E o sucesso das marcas sul-coreanas, de qualquer indústria de produtos de tecnologia, dificilmente seria possível se não comprassem chips de Taiwan, já que a pequena ilha, por ter dominado a fabricação de semicondutores, é responsável pela produção de mais de 90% dos chips mais avançados.
Indo para a indústria de alimentos, Brasil e Estados Unidos são os maiores exportadores mundiais de soja. Isso se deve a ambos os países terem regiões com clima favorável, grandes extensões de terra, e no caso do Brasil, terem investido durante décadas em pesquisa científica para melhoramento do solo e das sementes, mérito que no Brasil pertence à Embrapa.

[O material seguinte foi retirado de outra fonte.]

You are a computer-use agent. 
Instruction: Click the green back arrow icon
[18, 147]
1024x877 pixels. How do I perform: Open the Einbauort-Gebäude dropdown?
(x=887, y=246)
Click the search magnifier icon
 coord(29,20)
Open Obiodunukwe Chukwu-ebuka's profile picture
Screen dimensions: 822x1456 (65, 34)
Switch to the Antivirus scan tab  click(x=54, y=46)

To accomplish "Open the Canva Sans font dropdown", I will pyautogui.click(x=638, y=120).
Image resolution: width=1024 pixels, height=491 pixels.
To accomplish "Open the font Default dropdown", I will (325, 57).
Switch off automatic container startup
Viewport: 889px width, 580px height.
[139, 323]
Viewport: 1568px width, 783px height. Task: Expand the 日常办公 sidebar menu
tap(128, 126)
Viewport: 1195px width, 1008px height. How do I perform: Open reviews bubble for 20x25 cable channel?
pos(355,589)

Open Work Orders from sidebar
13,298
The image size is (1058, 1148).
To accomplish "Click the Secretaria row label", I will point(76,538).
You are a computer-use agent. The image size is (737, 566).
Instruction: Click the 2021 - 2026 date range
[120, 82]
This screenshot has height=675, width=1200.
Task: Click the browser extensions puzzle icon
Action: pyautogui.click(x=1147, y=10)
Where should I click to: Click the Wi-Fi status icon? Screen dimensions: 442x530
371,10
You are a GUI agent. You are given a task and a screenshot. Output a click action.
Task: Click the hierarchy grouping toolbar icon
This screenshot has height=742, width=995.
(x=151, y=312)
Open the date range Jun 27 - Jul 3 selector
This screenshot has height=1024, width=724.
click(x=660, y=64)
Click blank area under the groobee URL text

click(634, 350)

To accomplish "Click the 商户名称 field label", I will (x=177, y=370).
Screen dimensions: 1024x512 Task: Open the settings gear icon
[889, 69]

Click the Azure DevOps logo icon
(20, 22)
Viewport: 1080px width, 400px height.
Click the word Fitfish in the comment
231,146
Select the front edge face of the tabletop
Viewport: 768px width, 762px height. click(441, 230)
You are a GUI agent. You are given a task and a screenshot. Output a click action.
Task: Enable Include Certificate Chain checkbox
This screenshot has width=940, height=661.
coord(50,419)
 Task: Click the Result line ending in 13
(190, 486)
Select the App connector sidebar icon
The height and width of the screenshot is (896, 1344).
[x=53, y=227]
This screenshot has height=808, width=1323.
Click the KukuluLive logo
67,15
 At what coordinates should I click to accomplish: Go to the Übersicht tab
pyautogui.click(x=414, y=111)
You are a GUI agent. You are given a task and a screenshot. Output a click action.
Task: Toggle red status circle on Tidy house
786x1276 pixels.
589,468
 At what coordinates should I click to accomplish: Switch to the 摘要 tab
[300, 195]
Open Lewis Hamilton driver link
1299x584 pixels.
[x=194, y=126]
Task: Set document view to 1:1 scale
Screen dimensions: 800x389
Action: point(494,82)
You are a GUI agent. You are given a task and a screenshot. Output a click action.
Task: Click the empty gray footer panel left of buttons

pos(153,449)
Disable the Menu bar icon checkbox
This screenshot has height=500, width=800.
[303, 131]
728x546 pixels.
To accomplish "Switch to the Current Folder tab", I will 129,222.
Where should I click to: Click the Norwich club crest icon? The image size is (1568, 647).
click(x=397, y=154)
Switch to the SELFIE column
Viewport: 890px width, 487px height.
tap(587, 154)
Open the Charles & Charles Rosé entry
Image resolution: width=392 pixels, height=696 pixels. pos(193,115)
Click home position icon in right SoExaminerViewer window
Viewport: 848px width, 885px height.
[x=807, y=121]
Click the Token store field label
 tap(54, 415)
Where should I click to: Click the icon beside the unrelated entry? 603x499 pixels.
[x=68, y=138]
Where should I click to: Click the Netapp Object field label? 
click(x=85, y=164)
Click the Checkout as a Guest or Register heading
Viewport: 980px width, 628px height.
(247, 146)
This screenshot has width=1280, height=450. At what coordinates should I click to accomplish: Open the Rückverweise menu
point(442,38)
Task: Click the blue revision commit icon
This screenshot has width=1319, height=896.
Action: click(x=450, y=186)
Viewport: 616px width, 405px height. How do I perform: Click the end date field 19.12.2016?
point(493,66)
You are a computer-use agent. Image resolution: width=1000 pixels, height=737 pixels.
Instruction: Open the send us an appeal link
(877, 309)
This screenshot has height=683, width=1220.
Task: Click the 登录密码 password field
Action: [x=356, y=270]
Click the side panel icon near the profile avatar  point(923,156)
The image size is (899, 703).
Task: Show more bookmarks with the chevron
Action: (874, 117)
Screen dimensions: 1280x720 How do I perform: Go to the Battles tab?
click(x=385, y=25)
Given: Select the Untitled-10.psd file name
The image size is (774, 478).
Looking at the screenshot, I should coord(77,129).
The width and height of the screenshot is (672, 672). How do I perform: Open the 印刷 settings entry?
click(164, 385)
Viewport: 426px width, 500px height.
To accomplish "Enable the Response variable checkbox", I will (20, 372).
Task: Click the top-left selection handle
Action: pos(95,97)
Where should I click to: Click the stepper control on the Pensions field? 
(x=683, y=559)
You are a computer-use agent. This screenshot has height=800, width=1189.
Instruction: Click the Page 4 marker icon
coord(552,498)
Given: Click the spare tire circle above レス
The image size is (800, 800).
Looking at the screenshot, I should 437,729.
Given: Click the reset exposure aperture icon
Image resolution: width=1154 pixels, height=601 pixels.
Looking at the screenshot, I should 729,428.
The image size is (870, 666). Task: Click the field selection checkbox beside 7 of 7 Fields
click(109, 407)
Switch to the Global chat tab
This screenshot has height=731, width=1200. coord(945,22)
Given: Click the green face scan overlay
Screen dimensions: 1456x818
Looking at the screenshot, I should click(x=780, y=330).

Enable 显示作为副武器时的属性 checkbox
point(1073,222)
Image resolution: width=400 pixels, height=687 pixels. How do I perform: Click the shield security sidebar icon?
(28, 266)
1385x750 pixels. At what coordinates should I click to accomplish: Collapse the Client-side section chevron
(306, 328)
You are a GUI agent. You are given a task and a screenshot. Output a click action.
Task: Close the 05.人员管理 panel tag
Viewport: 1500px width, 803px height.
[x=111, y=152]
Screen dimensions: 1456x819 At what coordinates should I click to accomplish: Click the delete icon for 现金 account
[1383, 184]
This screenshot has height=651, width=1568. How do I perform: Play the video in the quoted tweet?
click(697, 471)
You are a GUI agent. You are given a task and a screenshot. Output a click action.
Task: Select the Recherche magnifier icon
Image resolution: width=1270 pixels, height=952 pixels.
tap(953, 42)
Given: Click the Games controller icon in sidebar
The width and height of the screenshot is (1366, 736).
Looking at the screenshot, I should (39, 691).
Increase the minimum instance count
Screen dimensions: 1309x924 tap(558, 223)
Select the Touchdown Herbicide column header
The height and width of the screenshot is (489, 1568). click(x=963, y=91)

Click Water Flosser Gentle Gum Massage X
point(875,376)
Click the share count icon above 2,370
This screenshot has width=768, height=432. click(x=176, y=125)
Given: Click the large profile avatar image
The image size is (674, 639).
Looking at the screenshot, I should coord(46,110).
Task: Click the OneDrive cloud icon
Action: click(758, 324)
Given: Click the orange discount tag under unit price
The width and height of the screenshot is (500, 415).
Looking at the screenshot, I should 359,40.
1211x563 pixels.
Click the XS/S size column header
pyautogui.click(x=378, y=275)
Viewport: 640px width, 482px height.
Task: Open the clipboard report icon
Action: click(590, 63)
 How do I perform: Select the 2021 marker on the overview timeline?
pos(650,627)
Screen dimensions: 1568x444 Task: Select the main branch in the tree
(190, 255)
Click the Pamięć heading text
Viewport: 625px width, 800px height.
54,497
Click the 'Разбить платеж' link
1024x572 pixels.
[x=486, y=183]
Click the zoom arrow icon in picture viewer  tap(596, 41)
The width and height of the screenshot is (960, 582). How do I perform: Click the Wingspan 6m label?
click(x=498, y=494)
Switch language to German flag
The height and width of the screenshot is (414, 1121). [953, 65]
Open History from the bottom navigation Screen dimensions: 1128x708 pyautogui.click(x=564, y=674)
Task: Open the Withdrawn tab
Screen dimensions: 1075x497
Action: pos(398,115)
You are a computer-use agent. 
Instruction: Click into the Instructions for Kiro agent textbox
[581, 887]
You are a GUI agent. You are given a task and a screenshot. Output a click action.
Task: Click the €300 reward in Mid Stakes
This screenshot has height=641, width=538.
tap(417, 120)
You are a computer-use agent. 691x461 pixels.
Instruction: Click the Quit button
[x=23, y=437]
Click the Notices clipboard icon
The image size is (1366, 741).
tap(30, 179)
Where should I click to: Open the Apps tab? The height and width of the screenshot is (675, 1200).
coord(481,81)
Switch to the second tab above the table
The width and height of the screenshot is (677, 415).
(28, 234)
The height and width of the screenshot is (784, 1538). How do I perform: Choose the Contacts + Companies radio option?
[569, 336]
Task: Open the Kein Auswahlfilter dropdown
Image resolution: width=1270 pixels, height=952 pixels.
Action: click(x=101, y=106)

É possível tentar repetir experiências bem-sucedidas em um contexto de renacionalização ou regionalização continental, como é o caso da França e outros países europeus, que também plantam soja. Mas que tem um produto final 25% mais caro que o brasileiro e o americano, que só consegue permanecer no mercado às custas de um pesado subsídio governamental.
Protecionismo, inflação, atraso tecnológico e intervenção estatal.
Conseguir a “independência tecnológica” e “reindustrializar” é algo que soa como música para certas correntes do pensamento econômico, inclusive no Brasil. Se esse cenário se concretizar, talvez não haja alternativa, lembrando que em um cenário de atritos entre grandes potências, Estados Unidos e China, o lado que o Brasil deve assumir é o do Brasil, já que temos relações econômicas muito fortes com ambos os gigantes, e temos interesse em continuar tendo.
Mas também é preciso lembrar que o Brasil já passou pela experiência de ter uma economia fechada e setores que dependiam de protecionismo e subsídio estatal. O resultado foi um atraso tecnológico que, mais de 30 anos após o início da abertura da economia brasileira, ainda prejudica nossa competitividade.